*** Given information ***

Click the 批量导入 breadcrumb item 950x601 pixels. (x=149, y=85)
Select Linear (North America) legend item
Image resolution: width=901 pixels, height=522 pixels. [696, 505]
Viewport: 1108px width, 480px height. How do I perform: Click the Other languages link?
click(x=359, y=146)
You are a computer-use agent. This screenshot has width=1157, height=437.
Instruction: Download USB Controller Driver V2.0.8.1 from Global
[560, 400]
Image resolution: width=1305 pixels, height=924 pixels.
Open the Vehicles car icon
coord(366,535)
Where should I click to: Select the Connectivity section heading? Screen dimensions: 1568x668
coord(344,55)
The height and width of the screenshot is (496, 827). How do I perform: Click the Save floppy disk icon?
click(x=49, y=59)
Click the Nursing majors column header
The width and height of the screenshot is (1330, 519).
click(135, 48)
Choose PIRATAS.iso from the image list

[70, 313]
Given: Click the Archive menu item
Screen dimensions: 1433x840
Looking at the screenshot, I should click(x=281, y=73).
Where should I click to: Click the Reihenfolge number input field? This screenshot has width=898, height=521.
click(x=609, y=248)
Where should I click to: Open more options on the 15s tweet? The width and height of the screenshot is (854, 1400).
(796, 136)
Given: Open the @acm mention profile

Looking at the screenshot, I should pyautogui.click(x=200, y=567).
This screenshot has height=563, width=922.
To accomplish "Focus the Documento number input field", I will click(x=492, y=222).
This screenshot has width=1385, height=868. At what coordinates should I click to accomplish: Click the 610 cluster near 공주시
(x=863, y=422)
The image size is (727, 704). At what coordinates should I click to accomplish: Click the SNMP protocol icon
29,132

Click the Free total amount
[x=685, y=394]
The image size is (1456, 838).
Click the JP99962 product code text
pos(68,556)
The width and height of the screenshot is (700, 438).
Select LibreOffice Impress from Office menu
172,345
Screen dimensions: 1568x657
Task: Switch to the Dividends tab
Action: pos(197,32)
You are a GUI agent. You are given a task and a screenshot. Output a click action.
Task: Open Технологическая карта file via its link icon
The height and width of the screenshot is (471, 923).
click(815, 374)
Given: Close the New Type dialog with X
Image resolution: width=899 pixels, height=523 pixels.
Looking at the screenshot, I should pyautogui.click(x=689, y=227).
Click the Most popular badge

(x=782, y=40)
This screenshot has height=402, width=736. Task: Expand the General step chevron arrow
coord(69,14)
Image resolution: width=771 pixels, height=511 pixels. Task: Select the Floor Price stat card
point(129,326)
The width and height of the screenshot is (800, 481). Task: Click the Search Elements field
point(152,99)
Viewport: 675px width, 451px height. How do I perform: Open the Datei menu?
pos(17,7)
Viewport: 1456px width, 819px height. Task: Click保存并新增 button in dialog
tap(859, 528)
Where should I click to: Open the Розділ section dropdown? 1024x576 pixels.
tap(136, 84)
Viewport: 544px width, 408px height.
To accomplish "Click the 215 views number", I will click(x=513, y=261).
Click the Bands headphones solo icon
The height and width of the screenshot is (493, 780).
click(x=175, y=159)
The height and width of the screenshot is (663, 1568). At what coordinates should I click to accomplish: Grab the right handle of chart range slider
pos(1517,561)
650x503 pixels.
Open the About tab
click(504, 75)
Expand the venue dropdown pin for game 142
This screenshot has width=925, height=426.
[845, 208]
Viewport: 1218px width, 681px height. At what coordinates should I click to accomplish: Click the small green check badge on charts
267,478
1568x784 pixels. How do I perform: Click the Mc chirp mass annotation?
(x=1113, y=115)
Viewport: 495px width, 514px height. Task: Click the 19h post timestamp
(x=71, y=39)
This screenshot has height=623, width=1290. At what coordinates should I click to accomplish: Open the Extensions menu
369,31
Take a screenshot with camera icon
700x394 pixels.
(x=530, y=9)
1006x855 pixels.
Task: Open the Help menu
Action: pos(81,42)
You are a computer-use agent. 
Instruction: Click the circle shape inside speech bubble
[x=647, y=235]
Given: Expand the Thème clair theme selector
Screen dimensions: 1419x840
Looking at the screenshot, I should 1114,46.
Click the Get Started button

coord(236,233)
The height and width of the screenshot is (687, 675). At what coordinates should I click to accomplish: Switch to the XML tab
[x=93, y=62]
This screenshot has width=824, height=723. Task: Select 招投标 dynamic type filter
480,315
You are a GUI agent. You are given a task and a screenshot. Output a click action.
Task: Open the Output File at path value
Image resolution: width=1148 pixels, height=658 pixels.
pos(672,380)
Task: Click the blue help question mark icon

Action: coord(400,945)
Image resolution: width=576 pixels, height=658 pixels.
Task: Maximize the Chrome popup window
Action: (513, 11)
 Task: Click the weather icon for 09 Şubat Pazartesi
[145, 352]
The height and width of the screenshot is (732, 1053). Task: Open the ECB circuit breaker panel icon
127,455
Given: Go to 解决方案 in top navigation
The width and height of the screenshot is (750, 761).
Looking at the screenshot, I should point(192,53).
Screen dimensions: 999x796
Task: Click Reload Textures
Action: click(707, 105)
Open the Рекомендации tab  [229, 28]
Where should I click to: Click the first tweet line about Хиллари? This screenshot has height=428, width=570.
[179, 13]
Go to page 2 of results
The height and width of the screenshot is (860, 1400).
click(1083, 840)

*** End of Given information ***

The answer must consist of every entry, set down exactly as given.

Click the 批量导入 breadcrumb item 950x601 pixels. (x=149, y=85)
Select Linear (North America) legend item
Image resolution: width=901 pixels, height=522 pixels. [696, 505]
Viewport: 1108px width, 480px height. How do I perform: Click the Other languages link?
click(x=359, y=146)
You are a computer-use agent. This screenshot has width=1157, height=437.
Instruction: Download USB Controller Driver V2.0.8.1 from Global
[560, 400]
Image resolution: width=1305 pixels, height=924 pixels.
Open the Vehicles car icon
coord(366,535)
Where should I click to: Select the Connectivity section heading? Screen dimensions: 1568x668
coord(344,55)
The height and width of the screenshot is (496, 827). How do I perform: Click the Save floppy disk icon?
click(x=49, y=59)
Click the Nursing majors column header
The width and height of the screenshot is (1330, 519).
click(135, 48)
Choose PIRATAS.iso from the image list

[70, 313]
Given: Click the Archive menu item
Screen dimensions: 1433x840
Looking at the screenshot, I should click(x=281, y=73).
Where should I click to: Click the Reihenfolge number input field? This screenshot has width=898, height=521.
click(x=609, y=248)
Where should I click to: Open more options on the 15s tweet? The width and height of the screenshot is (854, 1400).
(796, 136)
Given: Open the @acm mention profile

Looking at the screenshot, I should pyautogui.click(x=200, y=567).
This screenshot has height=563, width=922.
To accomplish "Focus the Documento number input field", I will click(x=492, y=222).
This screenshot has width=1385, height=868. At what coordinates should I click to accomplish: Click the 610 cluster near 공주시
(x=863, y=422)
The image size is (727, 704). At what coordinates should I click to accomplish: Click the SNMP protocol icon
29,132

Click the Free total amount
[x=685, y=394]
The image size is (1456, 838).
Click the JP99962 product code text
pos(68,556)
The width and height of the screenshot is (700, 438).
Select LibreOffice Impress from Office menu
172,345
Screen dimensions: 1568x657
Task: Switch to the Dividends tab
Action: pos(197,32)
You are a GUI agent. You are given a task and a screenshot. Output a click action.
Task: Open Технологическая карта file via its link icon
The height and width of the screenshot is (471, 923).
click(815, 374)
Given: Close the New Type dialog with X
Image resolution: width=899 pixels, height=523 pixels.
Looking at the screenshot, I should pyautogui.click(x=689, y=227).
Click the Most popular badge

(x=782, y=40)
This screenshot has height=402, width=736. Task: Expand the General step chevron arrow
coord(69,14)
Image resolution: width=771 pixels, height=511 pixels. Task: Select the Floor Price stat card
point(129,326)
The width and height of the screenshot is (800, 481). Task: Click the Search Elements field
point(152,99)
Viewport: 675px width, 451px height. How do I perform: Open the Datei menu?
pos(17,7)
Viewport: 1456px width, 819px height. Task: Click保存并新增 button in dialog
tap(859, 528)
Where should I click to: Open the Розділ section dropdown? 1024x576 pixels.
tap(136, 84)
Viewport: 544px width, 408px height.
To accomplish "Click the 215 views number", I will click(x=513, y=261).
Click the Bands headphones solo icon
The height and width of the screenshot is (493, 780).
click(x=175, y=159)
The height and width of the screenshot is (663, 1568). At what coordinates should I click to accomplish: Grab the right handle of chart range slider
pos(1517,561)
650x503 pixels.
Open the About tab
click(504, 75)
Expand the venue dropdown pin for game 142
This screenshot has width=925, height=426.
[845, 208]
Viewport: 1218px width, 681px height. At what coordinates should I click to accomplish: Click the small green check badge on charts
267,478
1568x784 pixels. How do I perform: Click the Mc chirp mass annotation?
(x=1113, y=115)
Viewport: 495px width, 514px height. Task: Click the 19h post timestamp
(x=71, y=39)
This screenshot has height=623, width=1290. At what coordinates should I click to accomplish: Open the Extensions menu
369,31
Take a screenshot with camera icon
700x394 pixels.
(x=530, y=9)
1006x855 pixels.
Task: Open the Help menu
Action: pos(81,42)
You are a computer-use agent. 
Instruction: Click the circle shape inside speech bubble
[x=647, y=235]
Given: Expand the Thème clair theme selector
Screen dimensions: 1419x840
Looking at the screenshot, I should 1114,46.
Click the Get Started button

coord(236,233)
The height and width of the screenshot is (687, 675). At what coordinates should I click to accomplish: Switch to the XML tab
[x=93, y=62]
This screenshot has width=824, height=723. Task: Select 招投标 dynamic type filter
480,315
You are a GUI agent. You are given a task and a screenshot. Output a click action.
Task: Open the Output File at path value
Image resolution: width=1148 pixels, height=658 pixels.
pos(672,380)
Task: Click the blue help question mark icon

Action: coord(400,945)
Image resolution: width=576 pixels, height=658 pixels.
Task: Maximize the Chrome popup window
Action: (513, 11)
 Task: Click the weather icon for 09 Şubat Pazartesi
[145, 352]
The height and width of the screenshot is (732, 1053). Task: Open the ECB circuit breaker panel icon
127,455
Given: Go to 解决方案 in top navigation
The width and height of the screenshot is (750, 761).
Looking at the screenshot, I should point(192,53).
Screen dimensions: 999x796
Task: Click Reload Textures
Action: click(707, 105)
Open the Рекомендации tab  [229, 28]
Where should I click to: Click the first tweet line about Хиллари? This screenshot has height=428, width=570.
[179, 13]
Go to page 2 of results
The height and width of the screenshot is (860, 1400).
click(1083, 840)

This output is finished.